» **MATERIAL SUPPLIED**:
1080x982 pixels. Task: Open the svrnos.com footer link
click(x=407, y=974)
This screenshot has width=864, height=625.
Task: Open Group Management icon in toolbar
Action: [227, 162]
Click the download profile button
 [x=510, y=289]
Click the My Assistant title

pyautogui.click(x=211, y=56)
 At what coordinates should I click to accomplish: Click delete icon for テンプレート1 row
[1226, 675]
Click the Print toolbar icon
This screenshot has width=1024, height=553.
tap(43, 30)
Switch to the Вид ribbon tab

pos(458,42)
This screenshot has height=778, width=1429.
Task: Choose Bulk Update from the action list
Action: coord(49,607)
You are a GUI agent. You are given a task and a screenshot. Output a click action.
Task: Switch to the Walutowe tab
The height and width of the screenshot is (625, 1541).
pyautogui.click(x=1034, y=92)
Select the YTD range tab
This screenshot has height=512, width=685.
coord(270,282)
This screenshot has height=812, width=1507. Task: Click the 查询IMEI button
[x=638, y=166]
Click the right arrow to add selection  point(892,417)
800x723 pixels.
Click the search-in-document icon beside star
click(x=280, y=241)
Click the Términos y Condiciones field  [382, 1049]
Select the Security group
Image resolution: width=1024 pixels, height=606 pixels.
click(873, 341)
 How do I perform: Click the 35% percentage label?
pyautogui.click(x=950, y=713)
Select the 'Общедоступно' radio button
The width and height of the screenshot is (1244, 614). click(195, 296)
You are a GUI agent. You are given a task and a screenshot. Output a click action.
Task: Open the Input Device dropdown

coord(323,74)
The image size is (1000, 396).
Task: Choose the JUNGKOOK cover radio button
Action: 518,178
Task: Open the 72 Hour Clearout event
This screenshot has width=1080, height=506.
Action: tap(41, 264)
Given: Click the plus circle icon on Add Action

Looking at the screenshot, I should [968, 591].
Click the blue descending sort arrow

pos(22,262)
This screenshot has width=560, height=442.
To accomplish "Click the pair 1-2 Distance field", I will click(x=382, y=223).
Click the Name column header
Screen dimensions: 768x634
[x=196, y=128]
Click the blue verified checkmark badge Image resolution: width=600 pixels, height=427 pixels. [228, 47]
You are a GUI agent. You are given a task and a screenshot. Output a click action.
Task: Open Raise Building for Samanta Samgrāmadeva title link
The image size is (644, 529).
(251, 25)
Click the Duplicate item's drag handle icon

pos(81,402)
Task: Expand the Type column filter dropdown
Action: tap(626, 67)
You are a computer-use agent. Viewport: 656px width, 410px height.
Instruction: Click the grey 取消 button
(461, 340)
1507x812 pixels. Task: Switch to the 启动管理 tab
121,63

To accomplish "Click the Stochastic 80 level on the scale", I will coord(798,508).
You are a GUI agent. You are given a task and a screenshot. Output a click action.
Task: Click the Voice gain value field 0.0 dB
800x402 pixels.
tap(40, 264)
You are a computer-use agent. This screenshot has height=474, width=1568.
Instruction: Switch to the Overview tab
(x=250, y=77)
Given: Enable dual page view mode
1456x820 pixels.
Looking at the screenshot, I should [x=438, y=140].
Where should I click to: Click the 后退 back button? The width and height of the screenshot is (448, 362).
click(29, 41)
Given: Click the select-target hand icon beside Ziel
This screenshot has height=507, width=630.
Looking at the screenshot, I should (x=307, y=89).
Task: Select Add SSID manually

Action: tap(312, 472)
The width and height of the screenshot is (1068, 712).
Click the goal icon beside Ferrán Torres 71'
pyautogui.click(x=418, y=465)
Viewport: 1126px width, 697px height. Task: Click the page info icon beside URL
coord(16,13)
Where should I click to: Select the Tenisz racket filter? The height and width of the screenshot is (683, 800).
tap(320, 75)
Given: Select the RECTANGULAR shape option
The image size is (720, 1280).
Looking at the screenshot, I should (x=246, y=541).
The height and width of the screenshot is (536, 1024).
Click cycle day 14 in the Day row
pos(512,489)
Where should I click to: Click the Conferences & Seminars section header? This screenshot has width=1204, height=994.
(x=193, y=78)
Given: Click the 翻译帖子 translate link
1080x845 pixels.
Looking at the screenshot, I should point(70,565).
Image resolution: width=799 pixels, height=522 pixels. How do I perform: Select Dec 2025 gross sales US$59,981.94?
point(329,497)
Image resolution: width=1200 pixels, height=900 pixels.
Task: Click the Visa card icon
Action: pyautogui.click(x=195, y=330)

» **WORK TASK**: Scan the entries above, and wherever a line holds the string "computer", copy it.

» **RESPONSE TO THE TASK**:
You are a computer-use agent. Viewport: 656px width, 410px height.
You are a computer-use agent. This screenshot has height=474, width=1568.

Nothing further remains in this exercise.